5

I'm attempting to download around 3,000 files (each being maybe 3 MB in size) from Amazon S3 using requests_futures, but the download slows down badly after about 900, and actually starts to run slower than a basic for-loop.

It doesn't appear that I'm running out of memory or CPU bandwidth. It does, however, seem like the Wifi connection on my machine slows to almost nothing: I drop from a few thousand packets/sec to just 3-4. The weirdest part is that I can't load any websites until the Python process exits and I restart my wifi adapter.

What in the world could be causing this, and how can I go about debugging it?

If it helps, here's my Python code:

import requests
from requests_futures.sessions import FuturesSession
from concurrent.futures import ThreadPoolExecutor, as_completed

# get a nice progress bar
from tqdm import tqdm

def download_threaded(urls, thread_pool, session):
    futures_session = FuturesSession(executor=thread_pool, session=session)
    futures_mapping = {}
    for i, url in enumerate(urls):
        future = futures_session.get(url)
        futures_mapping[future] = i
    
    results = [None] * len(futures_mapping)

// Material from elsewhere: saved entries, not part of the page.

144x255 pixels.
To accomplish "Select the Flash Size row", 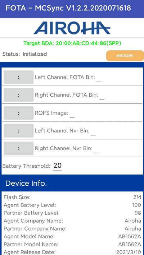I will 72,197.
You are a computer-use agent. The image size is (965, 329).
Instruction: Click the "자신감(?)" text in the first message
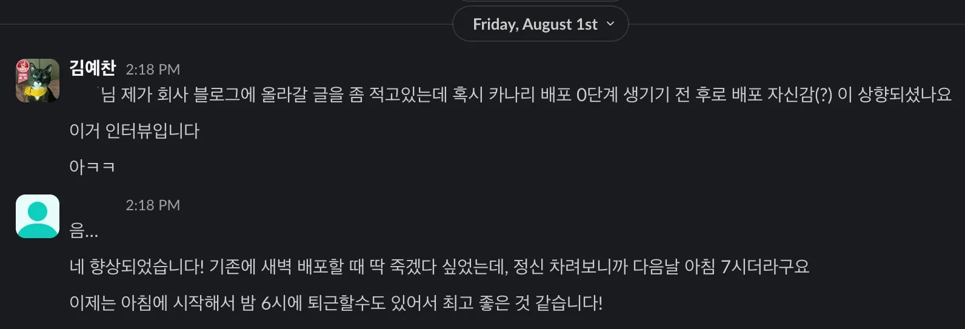pyautogui.click(x=800, y=95)
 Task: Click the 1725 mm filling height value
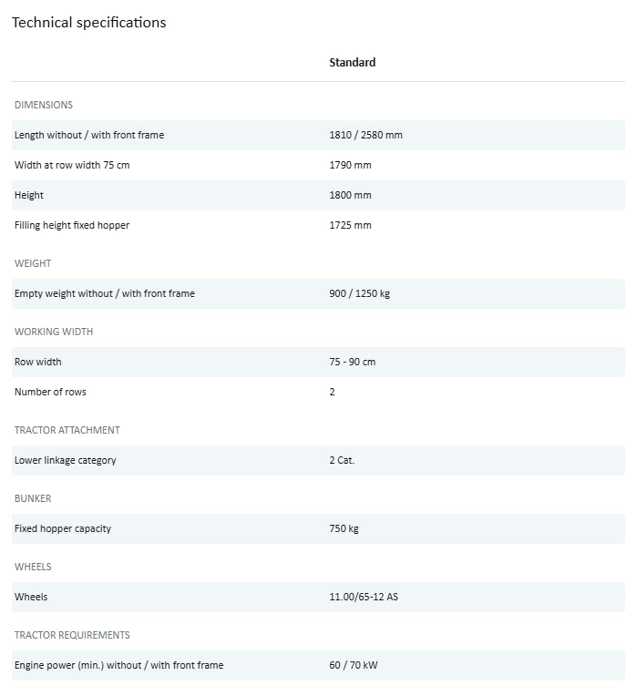[x=350, y=225]
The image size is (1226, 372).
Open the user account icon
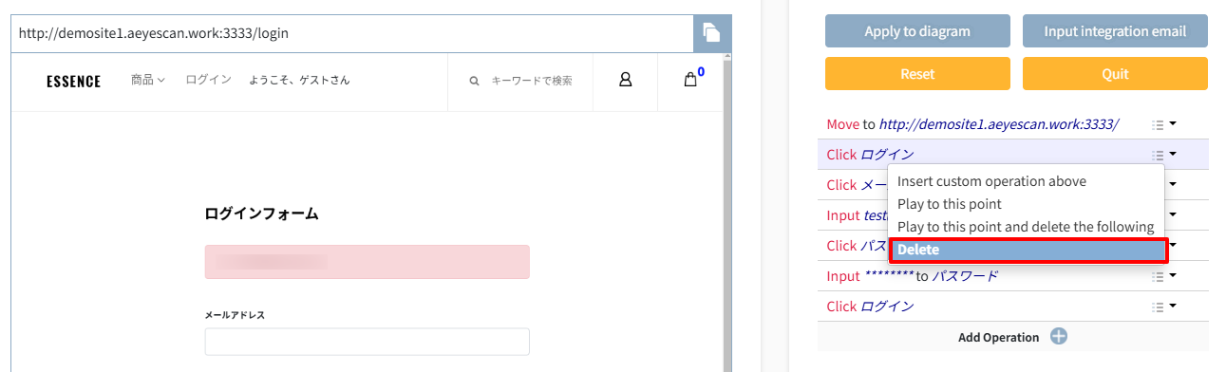626,81
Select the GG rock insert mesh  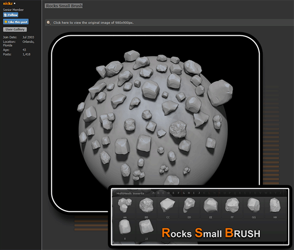pyautogui.click(x=253, y=206)
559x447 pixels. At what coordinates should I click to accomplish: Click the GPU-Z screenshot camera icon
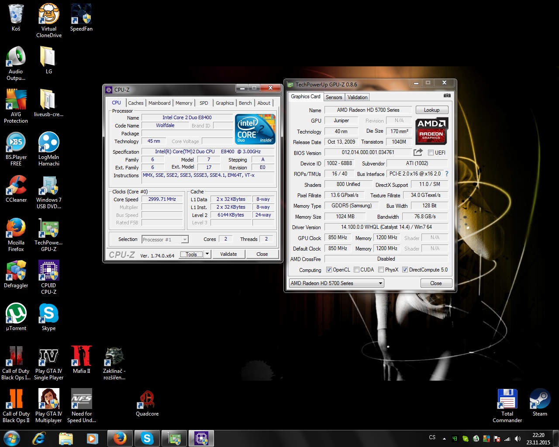pyautogui.click(x=447, y=95)
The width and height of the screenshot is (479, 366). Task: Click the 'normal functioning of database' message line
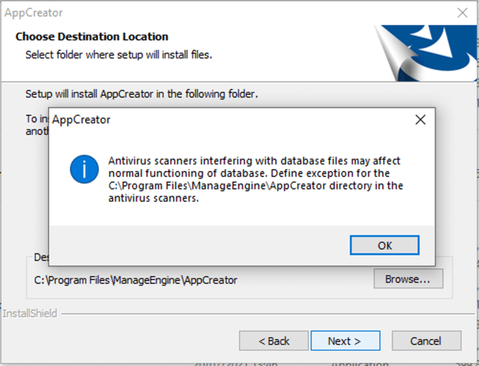(249, 173)
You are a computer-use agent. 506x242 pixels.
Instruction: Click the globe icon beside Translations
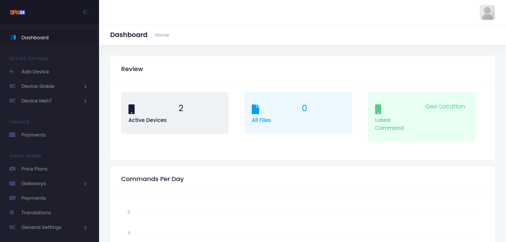12,212
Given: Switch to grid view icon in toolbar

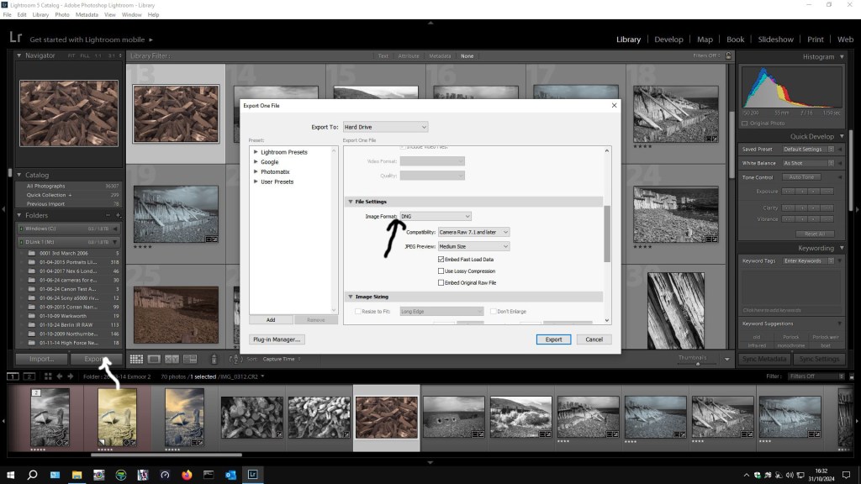Looking at the screenshot, I should click(x=136, y=359).
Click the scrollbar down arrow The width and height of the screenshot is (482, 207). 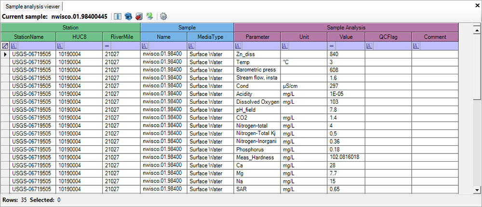pos(477,190)
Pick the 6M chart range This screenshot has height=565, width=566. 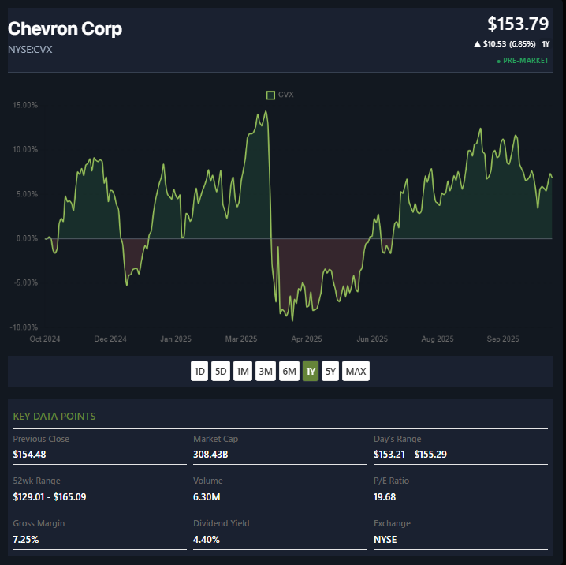(289, 371)
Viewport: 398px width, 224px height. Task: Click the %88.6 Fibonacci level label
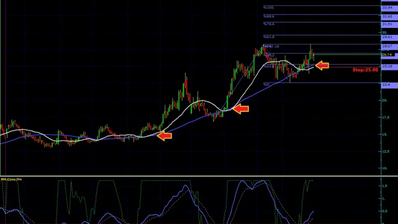(269, 16)
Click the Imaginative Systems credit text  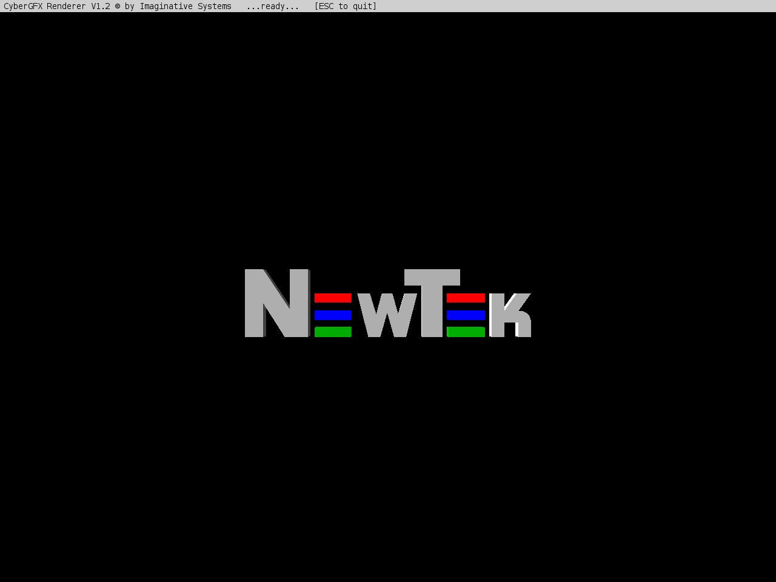pos(185,6)
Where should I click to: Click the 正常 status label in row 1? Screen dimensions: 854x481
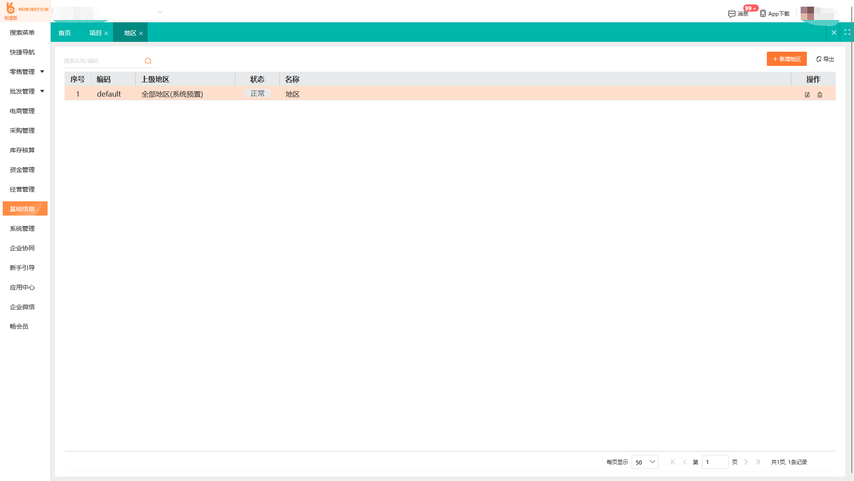(x=258, y=94)
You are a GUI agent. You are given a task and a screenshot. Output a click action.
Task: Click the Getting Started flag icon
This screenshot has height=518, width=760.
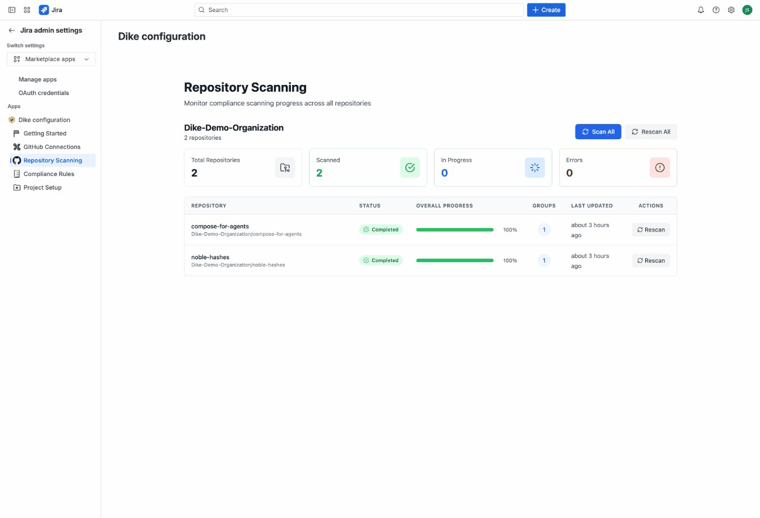[17, 133]
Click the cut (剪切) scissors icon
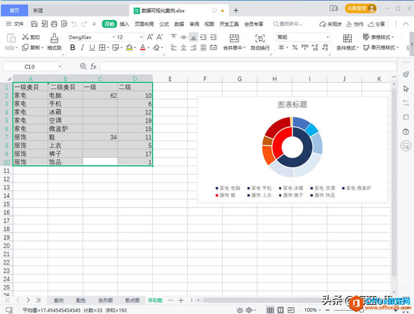Screen dimensions: 414x314 (25, 37)
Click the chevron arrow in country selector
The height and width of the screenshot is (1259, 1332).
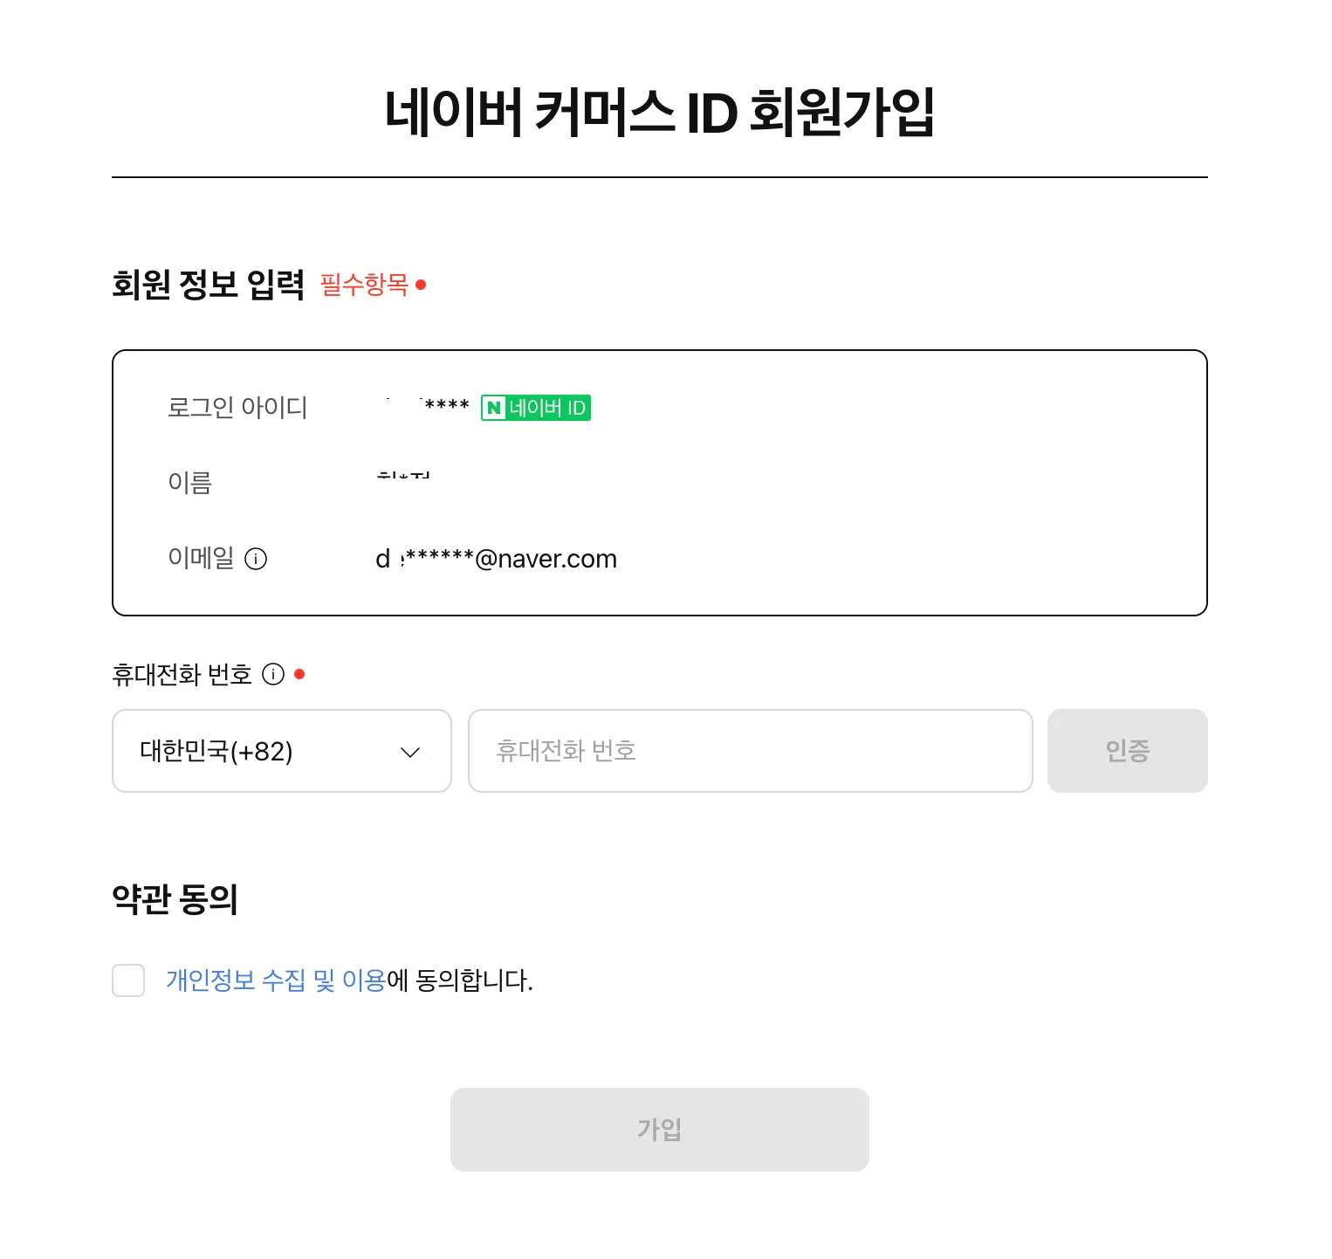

    with tqdm(total=len(futures_mapping), desc="Downloading") as progress:
        for future in as_completed(futures_mapping):
            try:
                response = future.result()
                result = response.text
            except Exception as e:
                result = e
            i = futures_mapping[future]
            results[i] = result
            progress.update()

    return results

s3_paths = []  # some big list of file paths on Amazon S3
def make_s3_url(path):
    return "https://{}.s3.amazonaws.com/{}".format(BUCKET_NAME, path)

urls = map(make_s3_url, s3_paths)
with ThreadPoolExecutor() as thread_pool:
    with requests.session() as session:
        results = download_threaded(urls, thread_pool, session)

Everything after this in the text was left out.